| SELECTION |
◇ ◇ ◇

This approach is not a subject to be investigated here, which focuses on the X+-tree with some modifications to make it integrated into Amos II. The pre-calculation solution space might be considered as a future work.

14

2.4 Amos II Amos II (Active Mediator Object System) [14] is an extensible database system, which has a functional database model. The functional database model used in Amos II consists of objects, types, and functions. An Amos II database is stored in main memory until it is flushed to disk by explicit commands. It is interacted through an object relational and functional query language called AmosQL. The database system can be used as a standalone database, client-server database, or a collection of several distributed Amos database peers. Amos II also supports mining data by providing functions for data analysis, grouped aggregation, and data visualization. These all functions center on the datatype Vector that can be used to express multi dimensional data typically used in data mining. Furthermore, it is possible to access external program from Amos II through a callout interface where Amos II functions are implemented in some regular programming language (e.g. Java or C). The AmosXtree system presented in this Thesis takes advantages of the callout interface of Amos II. In particularly, high dimensional data stored in Amos II is indexed with index data constructed, queried, and stored by an X-tree implemented as a foreign function in C. 2.4.1 Types and Objects Types in Amos II correspond to entity types in the Entity-relationship (ER) model. The types are also related to classes in object oriented (OOP) programming languages. The nature of types is arranging and ordering objects into categorizes which have their own set of behaviors described by functions. Amos II allows the user to declare user defined types besides those included in the system as built-in types such as Integer or Real. A user defined type can be declared with create type command. It is possible to construct properties along with a new type. Analogous with a class in OOP a subtype inherits all properties of its super type. An instance of user defined type is and object stored in the database. An object is associated with an object identifier (OID). For example, the following code defines the types Album and FamilyAlbum followed by the creation of an instances and setting a function value: create type Album properties (name Charstring); create type FamilyAlbum under Album;

15

create FamilyAlbum instances :pa; set name(:pa) = 'Summer-2009';

User defined types and objects are deleted from database with the delete statement. 2.4.2 Functions Properties and relations between objects are expressed as functions. For example, the Album type has an attribute, name. It is modeled as a function name in which an object of type Album is argument and returns a string create function name(Album) → Charstring as stored.

The above function is stored in the database describing the relation between an Album and its name (argument and result). Since it is placed in the database, it is also known as a stored function, which is one kind of functions. Other types of functions are derived functions, foreign functions, stored procedures, and overloaded functions. Derived functions are parameterized views defined by a single query. Foreign functions are implemented in some programming languages (ex. Java, C, or Lisp) and provide external interfaces, which make Amos II extensible. A foreign function is linked to a symbolic object in an Amos II database. The details of external interfaces are addressed in the following section. Stored procedures are composed of a sequence of AmosQL statements. In most cases, store procedures are used as functions that update the database. Finally, overloaded functions are functions having the same symbolic names but different signatures. 2.4.3 External interfaces External interfaces allow to call Amos II from other applications (the callin interface) or to extend the kernel system (the callout interface). There are supported external interfaces to several programming languages, e.g. C, Lisp, and Java. The C interface is on the lower level, which is recommended when high performance is required, at the expense of a lower programming level. In this Thesis work, the X+-tree index structure is implemented in C as foreign functions through the callout interface. In section 3.4.1.3, the implementation of the X+-tree

16

extension shows an example of how to use the callout interface.

◇ ◇ ◇

| ENTRIES SUPPLIED |

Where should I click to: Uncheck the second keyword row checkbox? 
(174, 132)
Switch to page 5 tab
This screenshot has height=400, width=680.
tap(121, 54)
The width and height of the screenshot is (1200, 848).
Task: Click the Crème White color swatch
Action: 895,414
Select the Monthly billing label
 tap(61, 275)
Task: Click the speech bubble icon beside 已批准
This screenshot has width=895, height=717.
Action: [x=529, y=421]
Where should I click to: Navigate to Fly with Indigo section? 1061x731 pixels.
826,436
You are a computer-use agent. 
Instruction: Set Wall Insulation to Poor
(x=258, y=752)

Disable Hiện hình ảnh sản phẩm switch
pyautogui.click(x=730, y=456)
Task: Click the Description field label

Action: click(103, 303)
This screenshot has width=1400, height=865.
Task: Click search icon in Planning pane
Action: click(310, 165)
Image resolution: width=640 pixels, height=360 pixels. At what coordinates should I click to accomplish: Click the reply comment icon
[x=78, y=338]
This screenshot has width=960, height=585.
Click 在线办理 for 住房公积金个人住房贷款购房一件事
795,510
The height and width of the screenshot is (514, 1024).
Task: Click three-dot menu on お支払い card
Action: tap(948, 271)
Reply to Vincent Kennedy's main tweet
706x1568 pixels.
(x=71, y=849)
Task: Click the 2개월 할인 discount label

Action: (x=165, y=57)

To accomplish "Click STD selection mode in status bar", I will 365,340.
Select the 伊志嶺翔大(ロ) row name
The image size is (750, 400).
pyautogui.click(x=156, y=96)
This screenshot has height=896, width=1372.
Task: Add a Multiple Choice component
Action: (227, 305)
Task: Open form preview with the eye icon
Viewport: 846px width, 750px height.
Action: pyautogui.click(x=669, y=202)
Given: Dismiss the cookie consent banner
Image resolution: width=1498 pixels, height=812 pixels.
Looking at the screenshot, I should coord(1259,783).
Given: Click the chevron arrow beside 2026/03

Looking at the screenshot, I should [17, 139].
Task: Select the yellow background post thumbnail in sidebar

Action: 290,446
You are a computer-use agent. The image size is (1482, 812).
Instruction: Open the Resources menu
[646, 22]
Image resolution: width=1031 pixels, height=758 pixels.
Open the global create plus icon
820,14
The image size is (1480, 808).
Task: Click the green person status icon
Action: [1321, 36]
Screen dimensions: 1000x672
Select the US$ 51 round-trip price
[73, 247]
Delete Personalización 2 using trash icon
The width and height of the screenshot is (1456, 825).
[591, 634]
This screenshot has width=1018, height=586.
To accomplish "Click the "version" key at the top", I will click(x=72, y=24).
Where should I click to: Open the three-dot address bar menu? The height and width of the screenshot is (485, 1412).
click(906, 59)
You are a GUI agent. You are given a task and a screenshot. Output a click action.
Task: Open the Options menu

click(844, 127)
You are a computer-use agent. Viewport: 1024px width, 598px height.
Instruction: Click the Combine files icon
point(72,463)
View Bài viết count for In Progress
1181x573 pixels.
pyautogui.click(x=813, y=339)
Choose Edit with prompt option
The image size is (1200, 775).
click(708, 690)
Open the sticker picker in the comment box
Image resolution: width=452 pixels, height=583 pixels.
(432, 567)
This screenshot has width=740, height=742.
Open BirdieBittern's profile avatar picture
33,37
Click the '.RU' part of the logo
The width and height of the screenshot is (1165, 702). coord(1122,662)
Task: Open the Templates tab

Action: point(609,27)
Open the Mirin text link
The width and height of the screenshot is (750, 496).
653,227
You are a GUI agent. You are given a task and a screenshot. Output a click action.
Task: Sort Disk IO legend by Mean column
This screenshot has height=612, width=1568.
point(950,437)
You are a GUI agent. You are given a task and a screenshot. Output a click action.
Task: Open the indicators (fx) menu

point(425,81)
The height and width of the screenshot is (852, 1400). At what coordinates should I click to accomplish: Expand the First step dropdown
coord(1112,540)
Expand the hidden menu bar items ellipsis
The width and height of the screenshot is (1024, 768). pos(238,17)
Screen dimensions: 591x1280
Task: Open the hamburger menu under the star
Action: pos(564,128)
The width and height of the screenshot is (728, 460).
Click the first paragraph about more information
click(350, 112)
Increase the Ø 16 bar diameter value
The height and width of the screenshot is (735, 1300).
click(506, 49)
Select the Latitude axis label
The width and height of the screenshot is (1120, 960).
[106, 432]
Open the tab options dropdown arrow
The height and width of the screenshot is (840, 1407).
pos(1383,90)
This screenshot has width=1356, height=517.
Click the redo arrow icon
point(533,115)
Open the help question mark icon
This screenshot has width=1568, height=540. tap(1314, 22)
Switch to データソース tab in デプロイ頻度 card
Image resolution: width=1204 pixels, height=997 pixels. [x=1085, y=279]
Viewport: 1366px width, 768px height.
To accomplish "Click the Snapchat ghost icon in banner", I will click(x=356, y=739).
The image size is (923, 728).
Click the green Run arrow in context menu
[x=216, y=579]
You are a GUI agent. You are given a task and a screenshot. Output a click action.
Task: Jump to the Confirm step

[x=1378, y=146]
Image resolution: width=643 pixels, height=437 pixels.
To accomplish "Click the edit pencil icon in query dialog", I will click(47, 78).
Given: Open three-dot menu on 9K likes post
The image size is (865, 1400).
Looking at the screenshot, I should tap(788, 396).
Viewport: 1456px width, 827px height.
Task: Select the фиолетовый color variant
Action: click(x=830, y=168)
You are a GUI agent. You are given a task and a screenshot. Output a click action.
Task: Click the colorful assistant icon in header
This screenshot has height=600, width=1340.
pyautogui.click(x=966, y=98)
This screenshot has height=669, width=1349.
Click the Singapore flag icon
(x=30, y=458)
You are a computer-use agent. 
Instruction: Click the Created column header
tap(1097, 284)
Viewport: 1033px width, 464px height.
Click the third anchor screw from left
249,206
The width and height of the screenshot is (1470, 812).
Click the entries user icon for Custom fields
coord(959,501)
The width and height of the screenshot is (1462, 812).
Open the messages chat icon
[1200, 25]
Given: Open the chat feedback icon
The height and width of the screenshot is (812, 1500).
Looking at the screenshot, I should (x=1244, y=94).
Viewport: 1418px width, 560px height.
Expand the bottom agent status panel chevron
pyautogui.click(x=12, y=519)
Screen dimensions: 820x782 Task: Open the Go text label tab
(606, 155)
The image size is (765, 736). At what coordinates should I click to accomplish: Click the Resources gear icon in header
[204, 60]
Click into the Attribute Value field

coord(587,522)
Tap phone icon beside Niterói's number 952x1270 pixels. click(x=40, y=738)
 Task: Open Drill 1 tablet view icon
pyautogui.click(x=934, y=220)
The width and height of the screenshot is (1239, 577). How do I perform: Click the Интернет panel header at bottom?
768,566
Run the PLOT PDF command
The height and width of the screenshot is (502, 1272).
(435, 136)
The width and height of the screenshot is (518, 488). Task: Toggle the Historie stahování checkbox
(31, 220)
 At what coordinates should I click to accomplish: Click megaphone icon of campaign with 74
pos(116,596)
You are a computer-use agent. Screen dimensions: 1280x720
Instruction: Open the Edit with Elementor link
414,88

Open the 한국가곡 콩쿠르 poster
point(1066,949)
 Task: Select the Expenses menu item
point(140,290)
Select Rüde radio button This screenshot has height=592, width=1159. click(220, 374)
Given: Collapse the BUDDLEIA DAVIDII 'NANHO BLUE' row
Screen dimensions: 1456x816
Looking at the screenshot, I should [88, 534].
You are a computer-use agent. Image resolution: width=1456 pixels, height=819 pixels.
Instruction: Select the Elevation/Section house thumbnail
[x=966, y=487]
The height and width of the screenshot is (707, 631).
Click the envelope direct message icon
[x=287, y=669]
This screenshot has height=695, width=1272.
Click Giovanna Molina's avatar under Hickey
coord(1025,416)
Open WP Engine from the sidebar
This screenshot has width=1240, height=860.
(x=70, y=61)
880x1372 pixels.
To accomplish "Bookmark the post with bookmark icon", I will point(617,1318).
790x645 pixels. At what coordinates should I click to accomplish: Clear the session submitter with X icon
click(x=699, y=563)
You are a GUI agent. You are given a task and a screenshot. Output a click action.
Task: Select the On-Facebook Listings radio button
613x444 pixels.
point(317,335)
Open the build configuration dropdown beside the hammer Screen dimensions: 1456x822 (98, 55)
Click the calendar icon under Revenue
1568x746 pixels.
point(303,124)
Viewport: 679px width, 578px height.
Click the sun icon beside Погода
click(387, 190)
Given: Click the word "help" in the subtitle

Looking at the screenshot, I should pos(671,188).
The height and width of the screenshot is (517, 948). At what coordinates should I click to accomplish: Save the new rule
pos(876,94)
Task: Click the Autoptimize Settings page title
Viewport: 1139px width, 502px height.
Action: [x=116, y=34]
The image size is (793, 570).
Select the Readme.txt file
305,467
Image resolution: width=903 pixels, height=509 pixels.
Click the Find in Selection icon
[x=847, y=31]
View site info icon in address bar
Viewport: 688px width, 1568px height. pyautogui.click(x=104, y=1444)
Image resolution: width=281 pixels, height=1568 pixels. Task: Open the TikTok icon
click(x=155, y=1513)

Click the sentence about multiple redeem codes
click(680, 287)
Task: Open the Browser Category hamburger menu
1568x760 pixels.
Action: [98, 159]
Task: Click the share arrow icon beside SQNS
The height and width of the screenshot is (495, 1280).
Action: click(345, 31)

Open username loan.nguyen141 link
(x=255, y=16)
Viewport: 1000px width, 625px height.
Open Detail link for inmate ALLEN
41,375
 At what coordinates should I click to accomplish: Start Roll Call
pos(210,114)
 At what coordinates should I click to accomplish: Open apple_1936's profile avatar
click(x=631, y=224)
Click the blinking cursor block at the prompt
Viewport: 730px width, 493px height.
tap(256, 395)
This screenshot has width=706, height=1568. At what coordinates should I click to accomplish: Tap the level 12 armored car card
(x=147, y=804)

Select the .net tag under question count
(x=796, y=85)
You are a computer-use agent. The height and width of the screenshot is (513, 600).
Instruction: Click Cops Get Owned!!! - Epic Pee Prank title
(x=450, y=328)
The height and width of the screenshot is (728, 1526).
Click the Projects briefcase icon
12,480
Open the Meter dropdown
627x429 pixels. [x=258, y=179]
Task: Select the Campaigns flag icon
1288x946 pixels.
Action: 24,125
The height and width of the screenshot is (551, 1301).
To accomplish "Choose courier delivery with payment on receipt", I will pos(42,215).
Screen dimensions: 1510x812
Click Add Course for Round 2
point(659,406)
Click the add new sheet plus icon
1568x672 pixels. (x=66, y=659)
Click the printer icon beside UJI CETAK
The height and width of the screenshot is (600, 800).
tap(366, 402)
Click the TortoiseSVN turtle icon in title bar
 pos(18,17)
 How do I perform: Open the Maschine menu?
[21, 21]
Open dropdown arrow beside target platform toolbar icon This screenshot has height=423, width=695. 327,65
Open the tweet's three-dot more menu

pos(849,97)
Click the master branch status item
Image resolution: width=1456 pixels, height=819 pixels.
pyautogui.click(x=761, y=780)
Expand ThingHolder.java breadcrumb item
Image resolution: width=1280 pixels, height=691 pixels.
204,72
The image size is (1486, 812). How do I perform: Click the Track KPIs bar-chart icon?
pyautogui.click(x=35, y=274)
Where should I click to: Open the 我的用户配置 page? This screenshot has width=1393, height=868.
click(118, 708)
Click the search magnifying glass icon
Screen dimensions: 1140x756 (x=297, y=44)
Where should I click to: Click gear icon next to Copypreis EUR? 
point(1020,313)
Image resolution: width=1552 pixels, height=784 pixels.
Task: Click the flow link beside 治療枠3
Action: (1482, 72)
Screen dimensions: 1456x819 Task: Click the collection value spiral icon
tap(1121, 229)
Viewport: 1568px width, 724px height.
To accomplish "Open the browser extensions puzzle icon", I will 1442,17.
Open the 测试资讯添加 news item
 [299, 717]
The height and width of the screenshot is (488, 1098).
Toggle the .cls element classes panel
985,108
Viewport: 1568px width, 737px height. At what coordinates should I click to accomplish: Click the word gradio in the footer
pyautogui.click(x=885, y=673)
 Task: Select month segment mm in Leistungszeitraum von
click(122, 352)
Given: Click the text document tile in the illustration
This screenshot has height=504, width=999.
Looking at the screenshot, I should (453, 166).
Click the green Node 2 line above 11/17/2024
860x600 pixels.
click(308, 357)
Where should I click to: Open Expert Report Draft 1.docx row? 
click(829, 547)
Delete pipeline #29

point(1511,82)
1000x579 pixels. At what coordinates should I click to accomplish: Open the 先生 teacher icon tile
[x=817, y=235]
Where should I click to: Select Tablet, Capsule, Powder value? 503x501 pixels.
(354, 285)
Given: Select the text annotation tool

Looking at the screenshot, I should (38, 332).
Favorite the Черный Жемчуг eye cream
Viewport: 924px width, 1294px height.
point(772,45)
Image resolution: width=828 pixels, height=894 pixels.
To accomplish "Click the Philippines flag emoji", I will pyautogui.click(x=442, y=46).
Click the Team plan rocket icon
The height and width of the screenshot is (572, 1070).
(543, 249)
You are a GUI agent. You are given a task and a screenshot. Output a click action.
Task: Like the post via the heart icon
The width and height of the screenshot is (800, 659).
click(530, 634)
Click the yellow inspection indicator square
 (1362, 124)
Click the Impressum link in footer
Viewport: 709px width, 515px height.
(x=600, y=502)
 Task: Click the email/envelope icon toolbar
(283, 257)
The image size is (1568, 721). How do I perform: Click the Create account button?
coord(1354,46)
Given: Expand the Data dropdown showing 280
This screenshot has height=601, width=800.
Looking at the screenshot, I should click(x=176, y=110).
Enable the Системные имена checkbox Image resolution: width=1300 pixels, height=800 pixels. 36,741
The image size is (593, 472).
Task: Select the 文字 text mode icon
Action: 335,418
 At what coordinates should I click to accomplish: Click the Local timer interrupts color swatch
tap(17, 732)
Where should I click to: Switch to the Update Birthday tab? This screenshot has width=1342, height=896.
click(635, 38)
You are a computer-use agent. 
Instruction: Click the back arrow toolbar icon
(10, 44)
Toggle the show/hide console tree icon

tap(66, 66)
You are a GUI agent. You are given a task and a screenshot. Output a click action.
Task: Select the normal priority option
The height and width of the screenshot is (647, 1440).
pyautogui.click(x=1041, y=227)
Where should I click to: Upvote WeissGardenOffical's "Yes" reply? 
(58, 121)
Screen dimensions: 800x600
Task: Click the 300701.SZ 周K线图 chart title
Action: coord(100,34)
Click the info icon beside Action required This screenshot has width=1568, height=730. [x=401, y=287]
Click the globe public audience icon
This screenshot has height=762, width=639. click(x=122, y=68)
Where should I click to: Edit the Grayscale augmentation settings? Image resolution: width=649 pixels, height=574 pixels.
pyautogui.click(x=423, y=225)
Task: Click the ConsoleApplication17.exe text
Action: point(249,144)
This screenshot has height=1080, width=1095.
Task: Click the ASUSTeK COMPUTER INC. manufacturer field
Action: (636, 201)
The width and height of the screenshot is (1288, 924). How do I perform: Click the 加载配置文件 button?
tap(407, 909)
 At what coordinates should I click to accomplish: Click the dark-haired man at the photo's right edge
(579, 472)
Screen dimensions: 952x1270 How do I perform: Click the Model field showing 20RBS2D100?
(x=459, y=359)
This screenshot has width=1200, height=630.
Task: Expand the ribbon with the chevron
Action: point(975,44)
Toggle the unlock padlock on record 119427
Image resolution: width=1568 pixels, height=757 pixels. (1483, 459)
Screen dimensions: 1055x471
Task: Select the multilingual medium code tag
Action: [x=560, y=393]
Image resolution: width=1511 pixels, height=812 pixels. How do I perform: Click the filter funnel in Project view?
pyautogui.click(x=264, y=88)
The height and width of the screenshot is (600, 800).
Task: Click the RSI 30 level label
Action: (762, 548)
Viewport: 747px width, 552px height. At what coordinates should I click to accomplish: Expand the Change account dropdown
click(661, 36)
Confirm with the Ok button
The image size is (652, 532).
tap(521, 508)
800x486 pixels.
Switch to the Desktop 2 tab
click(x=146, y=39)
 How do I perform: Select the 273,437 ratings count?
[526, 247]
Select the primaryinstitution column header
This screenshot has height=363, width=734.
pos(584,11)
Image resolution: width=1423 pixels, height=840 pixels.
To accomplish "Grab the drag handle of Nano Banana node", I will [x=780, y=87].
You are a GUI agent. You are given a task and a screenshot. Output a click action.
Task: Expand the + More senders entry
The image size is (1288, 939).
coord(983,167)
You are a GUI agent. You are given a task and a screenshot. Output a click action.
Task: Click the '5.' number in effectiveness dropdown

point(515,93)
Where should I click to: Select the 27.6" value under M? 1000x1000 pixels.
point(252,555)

◇ ◇ ◇

| GOAL 1 |
According to the Amos II excerpt, where is an Amos II database stored until explicit commands flush it to disk?
| GOAL 2 |
Report every line of the entries that contains the string "envelope", treating uppercase and lowercase as different.

| WRITTEN REPLY 1 |
In main memory.

| WRITTEN REPLY 2 |
Click the envelope direct message icon
 Task: Click the email/envelope icon toolbar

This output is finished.